Yaklaşık otuz bin gen var ama bir gen olabilir. ifade farklı şekillerde yani bu gösterge niteliğindedir.
İFADE: Bir genin içerdiği bilgi, nihai ürünün (protein sentezi) elde edilmesini sağlar.
Transkripsiyon: Bir gende bulunan bilgilerin enzimatik bir sistem tarafından haberci RNA zincirine dönüştürülmesi; haberci RNA çekirdekten ribozomların bulunduğu sitoplazmaya geçer.
TERCÜME: Ribozomlar, genetik ifadenin ürünü olan proteini sentezler.
ENCODE: mesajı çevirmek anlamına gelir.
Bu nedenle, bir enzimatik sistem, transkripsiyon işlemi yoluyla, bir gen tarafından taşınan bilgiyi bir haberci RNA zincirine dönüştürür ve çeviri başlatılır.
DNA'yı kopyalamak, DNA'nın ilgili kısmının haberci RNA'ya kopyalanması anlamına gelir.

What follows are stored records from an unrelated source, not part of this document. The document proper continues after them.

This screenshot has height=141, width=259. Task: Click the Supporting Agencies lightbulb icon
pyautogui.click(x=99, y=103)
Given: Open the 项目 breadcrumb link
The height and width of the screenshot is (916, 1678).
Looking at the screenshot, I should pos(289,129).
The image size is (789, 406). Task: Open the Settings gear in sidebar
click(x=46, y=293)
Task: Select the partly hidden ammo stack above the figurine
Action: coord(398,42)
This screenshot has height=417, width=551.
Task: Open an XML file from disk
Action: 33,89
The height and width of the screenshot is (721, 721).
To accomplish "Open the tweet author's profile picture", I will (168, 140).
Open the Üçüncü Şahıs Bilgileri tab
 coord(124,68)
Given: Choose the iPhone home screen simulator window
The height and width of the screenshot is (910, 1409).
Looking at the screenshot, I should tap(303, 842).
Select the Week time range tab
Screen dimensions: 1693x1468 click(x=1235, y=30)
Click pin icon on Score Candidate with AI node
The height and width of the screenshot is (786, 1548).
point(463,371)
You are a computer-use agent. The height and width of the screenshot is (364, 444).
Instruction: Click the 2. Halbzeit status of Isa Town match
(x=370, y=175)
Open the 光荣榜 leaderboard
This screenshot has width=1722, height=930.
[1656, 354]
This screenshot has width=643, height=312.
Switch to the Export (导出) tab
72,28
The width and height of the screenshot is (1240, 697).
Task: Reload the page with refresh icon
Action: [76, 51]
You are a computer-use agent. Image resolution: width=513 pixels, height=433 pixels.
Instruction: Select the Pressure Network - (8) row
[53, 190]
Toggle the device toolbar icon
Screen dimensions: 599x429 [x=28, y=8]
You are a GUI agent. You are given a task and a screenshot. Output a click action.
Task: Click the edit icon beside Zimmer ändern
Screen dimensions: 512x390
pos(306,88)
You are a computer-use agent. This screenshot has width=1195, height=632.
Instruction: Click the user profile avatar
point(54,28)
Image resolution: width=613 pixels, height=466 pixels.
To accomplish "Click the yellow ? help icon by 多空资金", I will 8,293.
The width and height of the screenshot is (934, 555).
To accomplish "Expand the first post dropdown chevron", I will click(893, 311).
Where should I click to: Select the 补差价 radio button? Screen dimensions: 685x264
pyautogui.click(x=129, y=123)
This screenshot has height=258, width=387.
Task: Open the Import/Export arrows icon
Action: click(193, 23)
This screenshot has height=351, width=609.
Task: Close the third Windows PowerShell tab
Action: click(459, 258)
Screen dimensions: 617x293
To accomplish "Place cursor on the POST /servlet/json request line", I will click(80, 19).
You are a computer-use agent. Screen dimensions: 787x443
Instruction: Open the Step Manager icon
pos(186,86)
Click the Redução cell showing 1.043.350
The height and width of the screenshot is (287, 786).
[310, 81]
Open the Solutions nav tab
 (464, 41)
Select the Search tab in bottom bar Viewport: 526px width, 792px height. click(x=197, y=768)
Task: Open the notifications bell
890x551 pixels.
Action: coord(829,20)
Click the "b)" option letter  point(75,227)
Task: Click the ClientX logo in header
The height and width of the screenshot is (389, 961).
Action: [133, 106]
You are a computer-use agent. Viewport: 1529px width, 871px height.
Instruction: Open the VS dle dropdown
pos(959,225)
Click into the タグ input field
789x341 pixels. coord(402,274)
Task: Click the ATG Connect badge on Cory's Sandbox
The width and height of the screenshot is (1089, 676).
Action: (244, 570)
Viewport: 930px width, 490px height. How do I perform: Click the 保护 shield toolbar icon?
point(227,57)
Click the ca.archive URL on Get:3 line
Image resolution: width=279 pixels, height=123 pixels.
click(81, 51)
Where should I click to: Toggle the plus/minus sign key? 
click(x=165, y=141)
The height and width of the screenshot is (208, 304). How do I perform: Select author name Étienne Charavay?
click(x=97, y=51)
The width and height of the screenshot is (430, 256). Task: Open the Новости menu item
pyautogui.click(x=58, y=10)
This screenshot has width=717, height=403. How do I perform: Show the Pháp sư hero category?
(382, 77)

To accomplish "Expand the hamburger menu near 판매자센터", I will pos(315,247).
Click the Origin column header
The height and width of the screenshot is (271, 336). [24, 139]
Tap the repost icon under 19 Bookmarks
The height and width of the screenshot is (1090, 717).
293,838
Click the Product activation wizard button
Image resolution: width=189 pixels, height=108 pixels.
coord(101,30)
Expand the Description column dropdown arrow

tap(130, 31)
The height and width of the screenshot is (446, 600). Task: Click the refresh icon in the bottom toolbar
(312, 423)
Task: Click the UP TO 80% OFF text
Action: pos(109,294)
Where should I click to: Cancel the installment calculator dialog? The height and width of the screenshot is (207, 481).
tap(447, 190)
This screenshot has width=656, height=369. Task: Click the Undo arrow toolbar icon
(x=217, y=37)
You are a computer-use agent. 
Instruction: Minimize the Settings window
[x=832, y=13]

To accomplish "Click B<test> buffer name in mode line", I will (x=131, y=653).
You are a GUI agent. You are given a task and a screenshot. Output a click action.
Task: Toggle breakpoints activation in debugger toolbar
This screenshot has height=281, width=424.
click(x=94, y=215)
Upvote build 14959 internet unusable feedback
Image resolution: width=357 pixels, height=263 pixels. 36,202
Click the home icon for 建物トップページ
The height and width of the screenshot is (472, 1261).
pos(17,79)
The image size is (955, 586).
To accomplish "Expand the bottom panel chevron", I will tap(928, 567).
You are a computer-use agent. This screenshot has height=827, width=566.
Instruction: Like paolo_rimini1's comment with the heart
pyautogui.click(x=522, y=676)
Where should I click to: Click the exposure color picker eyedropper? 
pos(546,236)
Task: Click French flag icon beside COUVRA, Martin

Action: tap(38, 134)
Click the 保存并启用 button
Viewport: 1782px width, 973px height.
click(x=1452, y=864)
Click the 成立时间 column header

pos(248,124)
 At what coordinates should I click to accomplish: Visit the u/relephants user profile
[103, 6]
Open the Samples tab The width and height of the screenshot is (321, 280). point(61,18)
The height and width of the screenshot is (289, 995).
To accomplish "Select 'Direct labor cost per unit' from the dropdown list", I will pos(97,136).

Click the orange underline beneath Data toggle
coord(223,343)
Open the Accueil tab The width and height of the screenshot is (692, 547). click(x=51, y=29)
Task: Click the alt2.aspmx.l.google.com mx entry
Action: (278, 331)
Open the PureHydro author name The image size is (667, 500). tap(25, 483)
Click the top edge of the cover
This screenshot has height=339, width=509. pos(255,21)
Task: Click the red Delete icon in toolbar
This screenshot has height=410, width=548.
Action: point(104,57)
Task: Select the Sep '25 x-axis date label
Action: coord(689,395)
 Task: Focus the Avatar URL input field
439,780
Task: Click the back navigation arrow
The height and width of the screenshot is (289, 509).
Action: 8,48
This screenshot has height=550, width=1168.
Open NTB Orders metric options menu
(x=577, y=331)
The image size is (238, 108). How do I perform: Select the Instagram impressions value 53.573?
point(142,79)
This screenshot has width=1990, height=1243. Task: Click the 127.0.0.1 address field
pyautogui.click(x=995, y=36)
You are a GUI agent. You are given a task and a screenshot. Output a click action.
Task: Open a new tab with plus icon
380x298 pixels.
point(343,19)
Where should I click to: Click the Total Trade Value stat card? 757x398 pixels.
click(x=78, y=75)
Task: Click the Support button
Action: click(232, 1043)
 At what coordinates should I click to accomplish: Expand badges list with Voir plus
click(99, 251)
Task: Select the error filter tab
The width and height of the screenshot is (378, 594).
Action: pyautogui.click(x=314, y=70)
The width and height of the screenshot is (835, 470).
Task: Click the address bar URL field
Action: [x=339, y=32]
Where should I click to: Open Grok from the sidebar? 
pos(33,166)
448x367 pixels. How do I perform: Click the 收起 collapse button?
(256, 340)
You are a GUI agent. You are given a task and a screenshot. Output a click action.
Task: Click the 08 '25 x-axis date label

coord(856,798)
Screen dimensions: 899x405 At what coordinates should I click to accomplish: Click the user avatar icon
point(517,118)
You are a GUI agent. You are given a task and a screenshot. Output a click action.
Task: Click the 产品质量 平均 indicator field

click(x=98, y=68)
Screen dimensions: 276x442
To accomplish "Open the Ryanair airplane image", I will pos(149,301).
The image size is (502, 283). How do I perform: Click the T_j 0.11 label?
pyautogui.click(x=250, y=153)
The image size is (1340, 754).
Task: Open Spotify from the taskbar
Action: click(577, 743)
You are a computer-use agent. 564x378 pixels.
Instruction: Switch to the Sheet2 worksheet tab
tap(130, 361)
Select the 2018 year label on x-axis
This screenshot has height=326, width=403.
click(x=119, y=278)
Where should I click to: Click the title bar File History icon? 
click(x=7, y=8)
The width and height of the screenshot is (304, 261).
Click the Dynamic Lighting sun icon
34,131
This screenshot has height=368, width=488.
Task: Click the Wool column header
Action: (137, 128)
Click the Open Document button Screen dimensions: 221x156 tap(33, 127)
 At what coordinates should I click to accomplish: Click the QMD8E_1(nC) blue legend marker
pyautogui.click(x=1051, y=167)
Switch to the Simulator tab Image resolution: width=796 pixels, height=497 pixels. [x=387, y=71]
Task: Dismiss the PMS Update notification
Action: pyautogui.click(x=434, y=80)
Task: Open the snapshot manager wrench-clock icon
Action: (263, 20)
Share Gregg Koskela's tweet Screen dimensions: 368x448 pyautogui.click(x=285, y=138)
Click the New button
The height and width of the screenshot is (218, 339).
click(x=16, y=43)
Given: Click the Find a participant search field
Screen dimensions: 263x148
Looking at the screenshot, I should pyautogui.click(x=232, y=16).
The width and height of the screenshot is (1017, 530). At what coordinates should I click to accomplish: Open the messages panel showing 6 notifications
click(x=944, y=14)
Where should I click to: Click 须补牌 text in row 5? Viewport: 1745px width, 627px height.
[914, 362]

DNA ve RNA arasındaki iki temel fark:
- Riboz, RNA'daki şekerdir, deoksiriboz ise DNA'dadır;
- DNA'da azotlu bazlar şunlardır: adenin, guanin, timin ve sitozin; RNA'da urasil, timinin yerini alır.
Genler genellikle içlerinde proteini kodlamayan bir veya daha fazla DNA parçası içerir; bu parçalara intron, kodlama bölümlerine ise ekson denir.
Eksonlar, genin intronlar ifade edilmezken ifade edilebilen kısmını temsil eder.
Belirli koşullar altında, gen intronlar olmadan ifade edilir, ancak diğer koşullar altında intronlar eksonlara dönüştürülebilir ve buna göre ifade edilebilir (yani proteini kodlayabilirler).
İfade edilen çeşitli intronlara bağlı olarak, farklı protein ürünleri vardır: bu nedenle bir gen farklı şekillerde ifade edilebilir.
Aynı genin çeşitli ürünleri arasında işlevsel bir benzerlik vardır; ancak farklı bir yapıya sahiptirler ve bu nedenle farklı yerlerde kullanılırlar.
Bir organizmanın her hücresinde bulunan genetik bilgi aynıdır.Örneğin, bir karaciğer hücresinin (hepatosit) DNA'sı ile bir kas hücresindeki (miyosit) DNA'sı aynıdır, bir hepatositi bir miyositten ayırt etmek, DNA'da bulunan genlerin farklı ifadesidir.Genel olarak, bazı genler bir hücrede ve başka bir hücrede, organizmanın başka bir bölümünde yer alır, diğerleri ifade edilir.